Top of Data to use

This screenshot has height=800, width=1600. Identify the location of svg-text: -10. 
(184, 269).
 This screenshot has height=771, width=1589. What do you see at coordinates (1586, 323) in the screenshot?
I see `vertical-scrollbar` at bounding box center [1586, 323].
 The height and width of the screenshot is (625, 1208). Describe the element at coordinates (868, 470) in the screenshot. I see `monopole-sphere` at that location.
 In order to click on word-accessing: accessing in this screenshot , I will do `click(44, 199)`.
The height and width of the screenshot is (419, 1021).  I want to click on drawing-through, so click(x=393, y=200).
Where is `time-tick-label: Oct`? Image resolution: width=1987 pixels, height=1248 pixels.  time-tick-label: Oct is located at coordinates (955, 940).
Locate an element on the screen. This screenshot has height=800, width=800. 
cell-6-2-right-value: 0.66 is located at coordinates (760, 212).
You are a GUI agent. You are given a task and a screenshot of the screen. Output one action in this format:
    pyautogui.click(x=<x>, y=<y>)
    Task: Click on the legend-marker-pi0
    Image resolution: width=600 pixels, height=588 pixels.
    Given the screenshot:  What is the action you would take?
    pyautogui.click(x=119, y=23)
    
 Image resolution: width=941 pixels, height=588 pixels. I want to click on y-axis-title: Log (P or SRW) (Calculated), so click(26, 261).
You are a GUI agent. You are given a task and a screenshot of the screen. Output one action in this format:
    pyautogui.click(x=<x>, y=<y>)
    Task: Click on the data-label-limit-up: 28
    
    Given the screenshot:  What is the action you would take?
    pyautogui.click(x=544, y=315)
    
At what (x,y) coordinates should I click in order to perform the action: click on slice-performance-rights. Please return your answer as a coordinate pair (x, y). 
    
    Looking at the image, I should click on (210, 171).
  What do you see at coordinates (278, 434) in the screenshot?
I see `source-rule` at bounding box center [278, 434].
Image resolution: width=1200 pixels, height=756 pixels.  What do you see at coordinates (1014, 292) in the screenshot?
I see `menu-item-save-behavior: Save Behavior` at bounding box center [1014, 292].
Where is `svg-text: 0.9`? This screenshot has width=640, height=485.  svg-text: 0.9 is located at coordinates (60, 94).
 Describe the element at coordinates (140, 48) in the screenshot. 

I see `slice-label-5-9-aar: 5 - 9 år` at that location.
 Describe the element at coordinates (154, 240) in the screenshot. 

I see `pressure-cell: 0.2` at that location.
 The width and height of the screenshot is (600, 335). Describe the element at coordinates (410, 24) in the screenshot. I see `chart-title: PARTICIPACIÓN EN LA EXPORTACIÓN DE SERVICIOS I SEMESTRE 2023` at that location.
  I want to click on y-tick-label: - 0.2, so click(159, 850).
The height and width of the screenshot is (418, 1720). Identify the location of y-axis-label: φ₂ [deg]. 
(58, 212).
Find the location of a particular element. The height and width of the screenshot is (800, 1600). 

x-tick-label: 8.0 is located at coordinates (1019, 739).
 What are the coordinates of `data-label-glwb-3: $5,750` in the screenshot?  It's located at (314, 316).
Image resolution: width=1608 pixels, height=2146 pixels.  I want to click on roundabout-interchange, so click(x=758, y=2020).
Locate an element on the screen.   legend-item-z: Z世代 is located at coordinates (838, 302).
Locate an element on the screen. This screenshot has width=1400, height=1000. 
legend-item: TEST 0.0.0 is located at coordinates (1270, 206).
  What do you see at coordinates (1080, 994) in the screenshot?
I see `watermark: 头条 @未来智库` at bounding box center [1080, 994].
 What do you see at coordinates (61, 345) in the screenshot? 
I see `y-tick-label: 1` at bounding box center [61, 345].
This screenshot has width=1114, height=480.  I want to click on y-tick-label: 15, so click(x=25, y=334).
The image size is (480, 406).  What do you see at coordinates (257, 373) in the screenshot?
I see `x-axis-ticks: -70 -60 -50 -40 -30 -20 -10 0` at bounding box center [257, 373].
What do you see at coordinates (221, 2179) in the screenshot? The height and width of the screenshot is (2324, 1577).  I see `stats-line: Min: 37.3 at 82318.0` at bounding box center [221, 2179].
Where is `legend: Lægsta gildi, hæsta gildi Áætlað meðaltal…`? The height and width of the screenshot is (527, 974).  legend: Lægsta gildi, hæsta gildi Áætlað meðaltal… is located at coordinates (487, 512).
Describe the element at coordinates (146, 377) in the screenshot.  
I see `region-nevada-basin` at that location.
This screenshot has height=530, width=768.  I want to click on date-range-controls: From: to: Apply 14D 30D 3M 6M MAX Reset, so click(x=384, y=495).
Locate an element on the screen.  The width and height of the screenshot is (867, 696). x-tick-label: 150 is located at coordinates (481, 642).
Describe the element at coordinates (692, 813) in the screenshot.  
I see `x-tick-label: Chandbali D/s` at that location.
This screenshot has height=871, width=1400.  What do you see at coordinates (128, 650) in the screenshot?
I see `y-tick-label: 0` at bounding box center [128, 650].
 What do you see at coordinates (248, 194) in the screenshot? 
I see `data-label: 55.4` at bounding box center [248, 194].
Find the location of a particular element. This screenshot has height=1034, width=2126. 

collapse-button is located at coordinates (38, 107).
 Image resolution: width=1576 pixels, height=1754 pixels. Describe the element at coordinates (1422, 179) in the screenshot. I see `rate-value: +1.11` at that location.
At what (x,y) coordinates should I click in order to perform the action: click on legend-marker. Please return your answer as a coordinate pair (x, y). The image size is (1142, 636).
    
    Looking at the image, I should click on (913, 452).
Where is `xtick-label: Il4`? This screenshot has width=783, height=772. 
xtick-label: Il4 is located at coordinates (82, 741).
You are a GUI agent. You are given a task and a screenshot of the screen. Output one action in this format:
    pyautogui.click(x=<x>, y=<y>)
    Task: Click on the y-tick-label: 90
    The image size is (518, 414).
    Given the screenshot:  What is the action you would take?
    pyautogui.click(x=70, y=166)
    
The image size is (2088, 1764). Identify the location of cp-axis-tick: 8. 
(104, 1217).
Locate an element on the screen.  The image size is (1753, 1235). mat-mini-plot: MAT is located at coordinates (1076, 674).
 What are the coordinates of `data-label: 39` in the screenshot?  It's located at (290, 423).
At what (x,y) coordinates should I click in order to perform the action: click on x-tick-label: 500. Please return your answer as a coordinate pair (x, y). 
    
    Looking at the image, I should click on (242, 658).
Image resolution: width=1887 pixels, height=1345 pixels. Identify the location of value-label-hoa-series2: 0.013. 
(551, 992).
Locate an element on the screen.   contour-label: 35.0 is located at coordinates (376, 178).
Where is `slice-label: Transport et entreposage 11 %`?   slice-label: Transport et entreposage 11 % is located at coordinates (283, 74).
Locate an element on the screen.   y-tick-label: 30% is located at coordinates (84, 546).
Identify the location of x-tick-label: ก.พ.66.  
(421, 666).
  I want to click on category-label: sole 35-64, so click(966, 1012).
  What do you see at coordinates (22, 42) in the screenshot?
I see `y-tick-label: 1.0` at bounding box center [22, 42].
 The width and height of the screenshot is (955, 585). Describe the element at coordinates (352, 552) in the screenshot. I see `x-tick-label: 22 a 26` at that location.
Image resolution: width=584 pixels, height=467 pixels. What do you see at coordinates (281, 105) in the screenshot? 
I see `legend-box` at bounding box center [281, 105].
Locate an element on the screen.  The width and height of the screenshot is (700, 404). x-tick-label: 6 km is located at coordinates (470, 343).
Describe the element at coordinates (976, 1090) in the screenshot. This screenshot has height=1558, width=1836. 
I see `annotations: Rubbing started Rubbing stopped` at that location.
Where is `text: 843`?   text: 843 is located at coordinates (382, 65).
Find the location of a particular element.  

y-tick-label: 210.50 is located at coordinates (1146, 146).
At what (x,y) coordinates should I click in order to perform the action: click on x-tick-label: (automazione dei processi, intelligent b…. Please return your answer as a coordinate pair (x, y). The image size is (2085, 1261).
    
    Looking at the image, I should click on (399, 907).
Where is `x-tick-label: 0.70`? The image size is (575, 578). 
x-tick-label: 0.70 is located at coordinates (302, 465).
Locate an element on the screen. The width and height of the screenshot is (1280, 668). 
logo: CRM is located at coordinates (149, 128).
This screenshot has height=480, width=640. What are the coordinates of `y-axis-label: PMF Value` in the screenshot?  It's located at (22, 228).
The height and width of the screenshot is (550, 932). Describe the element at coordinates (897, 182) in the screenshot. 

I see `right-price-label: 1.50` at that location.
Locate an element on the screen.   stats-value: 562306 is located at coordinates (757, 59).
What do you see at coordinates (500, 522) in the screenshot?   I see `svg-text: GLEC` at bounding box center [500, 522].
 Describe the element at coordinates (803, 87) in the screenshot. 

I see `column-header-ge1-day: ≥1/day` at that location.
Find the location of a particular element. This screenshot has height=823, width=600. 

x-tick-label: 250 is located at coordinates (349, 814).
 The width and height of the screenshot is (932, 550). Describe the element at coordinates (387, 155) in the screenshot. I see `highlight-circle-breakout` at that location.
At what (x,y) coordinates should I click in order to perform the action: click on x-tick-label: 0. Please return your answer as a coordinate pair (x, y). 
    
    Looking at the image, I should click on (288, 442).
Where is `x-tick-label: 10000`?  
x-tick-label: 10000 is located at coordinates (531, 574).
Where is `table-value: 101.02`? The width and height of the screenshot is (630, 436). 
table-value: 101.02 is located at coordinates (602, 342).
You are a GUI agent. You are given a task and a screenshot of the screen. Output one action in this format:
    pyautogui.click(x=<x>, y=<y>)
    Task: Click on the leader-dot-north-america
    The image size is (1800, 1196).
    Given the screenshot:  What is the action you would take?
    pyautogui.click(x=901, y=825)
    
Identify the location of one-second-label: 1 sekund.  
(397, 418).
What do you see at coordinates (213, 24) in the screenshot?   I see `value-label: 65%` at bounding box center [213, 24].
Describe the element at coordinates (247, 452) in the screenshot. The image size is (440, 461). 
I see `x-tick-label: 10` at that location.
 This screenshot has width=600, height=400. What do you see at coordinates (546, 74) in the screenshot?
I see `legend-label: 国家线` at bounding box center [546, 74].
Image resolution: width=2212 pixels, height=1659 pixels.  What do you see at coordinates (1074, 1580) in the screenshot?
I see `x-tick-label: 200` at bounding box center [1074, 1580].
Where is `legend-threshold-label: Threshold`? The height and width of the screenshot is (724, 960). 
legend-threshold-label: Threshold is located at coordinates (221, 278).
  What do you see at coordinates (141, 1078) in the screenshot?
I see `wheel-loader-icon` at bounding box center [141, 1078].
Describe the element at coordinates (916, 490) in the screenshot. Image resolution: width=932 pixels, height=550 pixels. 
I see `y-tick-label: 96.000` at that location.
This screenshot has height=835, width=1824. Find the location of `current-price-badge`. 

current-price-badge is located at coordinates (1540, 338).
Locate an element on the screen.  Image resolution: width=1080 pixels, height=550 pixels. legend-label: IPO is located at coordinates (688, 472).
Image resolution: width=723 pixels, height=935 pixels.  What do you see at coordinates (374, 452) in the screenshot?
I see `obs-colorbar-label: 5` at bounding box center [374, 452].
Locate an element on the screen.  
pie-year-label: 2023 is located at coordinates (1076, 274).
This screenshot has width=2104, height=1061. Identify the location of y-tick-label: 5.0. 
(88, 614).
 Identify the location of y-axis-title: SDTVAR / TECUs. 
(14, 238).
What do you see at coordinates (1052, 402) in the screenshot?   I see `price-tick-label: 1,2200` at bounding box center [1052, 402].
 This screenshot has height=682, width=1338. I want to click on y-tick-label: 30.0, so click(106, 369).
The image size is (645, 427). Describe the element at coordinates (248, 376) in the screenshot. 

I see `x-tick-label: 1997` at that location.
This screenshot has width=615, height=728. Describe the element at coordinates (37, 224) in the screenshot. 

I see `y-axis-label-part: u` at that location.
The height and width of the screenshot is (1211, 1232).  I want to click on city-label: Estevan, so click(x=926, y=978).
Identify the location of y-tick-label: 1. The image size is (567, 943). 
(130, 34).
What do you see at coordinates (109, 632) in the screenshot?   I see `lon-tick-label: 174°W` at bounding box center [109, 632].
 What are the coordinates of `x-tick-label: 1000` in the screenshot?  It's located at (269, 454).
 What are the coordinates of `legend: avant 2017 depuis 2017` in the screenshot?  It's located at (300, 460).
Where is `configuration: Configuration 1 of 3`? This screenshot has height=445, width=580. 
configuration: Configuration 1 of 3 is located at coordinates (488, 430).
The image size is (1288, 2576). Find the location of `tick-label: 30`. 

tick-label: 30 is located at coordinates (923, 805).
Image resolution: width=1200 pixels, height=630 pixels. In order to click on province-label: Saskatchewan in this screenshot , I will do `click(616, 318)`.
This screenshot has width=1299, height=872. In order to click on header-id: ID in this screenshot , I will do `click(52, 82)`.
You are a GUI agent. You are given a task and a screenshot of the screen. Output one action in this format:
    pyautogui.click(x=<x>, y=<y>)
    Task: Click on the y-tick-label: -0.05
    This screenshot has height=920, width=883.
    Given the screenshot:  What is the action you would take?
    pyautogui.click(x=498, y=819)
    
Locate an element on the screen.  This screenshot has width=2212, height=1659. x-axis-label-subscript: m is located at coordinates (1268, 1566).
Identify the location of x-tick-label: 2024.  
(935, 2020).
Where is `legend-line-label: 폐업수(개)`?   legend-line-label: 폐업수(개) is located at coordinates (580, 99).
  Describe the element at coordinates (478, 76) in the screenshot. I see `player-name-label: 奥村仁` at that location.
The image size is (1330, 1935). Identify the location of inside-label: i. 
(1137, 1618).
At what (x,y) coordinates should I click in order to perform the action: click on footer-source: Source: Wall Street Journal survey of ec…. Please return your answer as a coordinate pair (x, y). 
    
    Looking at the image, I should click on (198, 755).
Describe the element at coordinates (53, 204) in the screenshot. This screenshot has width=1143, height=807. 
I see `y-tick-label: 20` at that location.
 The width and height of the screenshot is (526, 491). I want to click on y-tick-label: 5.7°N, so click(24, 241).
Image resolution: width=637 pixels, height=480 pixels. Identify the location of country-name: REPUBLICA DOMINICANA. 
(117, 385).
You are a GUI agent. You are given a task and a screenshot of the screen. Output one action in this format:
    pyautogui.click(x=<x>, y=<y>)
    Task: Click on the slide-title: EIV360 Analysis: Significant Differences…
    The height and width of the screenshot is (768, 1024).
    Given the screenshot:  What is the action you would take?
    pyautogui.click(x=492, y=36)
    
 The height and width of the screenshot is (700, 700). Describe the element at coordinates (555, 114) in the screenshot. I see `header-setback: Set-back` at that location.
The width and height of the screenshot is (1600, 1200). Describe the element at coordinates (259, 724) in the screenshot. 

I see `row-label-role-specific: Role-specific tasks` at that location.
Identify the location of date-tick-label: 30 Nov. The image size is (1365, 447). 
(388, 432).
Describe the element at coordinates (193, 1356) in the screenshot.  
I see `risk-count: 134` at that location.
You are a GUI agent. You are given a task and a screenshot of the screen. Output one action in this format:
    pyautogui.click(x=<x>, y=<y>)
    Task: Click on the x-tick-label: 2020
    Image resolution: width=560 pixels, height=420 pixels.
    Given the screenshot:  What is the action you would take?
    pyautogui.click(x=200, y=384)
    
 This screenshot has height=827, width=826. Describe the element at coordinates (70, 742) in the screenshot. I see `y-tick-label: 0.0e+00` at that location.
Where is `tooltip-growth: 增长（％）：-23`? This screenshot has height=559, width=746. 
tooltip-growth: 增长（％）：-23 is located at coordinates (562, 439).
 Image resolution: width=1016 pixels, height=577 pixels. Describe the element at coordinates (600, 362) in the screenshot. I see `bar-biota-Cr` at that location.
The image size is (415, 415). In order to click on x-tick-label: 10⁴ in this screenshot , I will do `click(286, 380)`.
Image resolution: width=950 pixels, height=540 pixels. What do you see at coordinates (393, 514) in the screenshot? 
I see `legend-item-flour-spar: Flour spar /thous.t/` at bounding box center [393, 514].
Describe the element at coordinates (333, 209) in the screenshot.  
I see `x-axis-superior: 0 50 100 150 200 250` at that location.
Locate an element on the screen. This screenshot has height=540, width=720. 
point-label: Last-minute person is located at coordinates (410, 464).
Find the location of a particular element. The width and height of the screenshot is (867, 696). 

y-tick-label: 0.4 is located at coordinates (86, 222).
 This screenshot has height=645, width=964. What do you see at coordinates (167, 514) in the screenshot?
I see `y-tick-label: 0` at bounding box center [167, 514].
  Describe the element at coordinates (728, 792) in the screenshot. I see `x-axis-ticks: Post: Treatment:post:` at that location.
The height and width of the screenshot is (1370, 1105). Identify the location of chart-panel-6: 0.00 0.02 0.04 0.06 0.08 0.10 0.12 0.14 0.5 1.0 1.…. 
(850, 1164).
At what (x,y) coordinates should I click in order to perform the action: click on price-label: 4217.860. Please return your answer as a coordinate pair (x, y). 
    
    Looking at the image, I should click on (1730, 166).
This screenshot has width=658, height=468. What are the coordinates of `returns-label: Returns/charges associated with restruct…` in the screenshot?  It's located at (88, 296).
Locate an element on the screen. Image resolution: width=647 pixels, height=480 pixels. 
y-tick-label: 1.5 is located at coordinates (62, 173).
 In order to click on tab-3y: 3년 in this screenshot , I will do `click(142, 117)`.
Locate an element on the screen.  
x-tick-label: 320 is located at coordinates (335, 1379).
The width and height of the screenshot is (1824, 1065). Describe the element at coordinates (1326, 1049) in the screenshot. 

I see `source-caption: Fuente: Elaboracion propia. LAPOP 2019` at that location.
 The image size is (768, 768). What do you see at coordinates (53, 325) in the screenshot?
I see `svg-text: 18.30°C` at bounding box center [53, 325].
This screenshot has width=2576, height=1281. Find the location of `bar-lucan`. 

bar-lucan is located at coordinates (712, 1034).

Bottom of Data to use

- **Your goal**:
Arrange the data from the line with "Image resolution: width=1887" to the line with "coordinates (84, 546)." as a two-column CSV with the headers request and answer, one row per item. Put each field in double quotes and replace any line breaks with spaces.

- **Finished task**:
request,answer
"Image resolution: width=1887 pixels, height=1345 pixels. Identify the location of value-label-hoa-series2: 0.013.","(551, 992)."
"Locate an element on the screen.","contour-label: 35.0 is located at coordinates (376, 178)."
"Where is `slice-label: Transport et entreposage 11 %`?","slice-label: Transport et entreposage 11 % is located at coordinates (283, 74)."
"Locate an element on the screen.","y-tick-label: 30% is located at coordinates (84, 546)."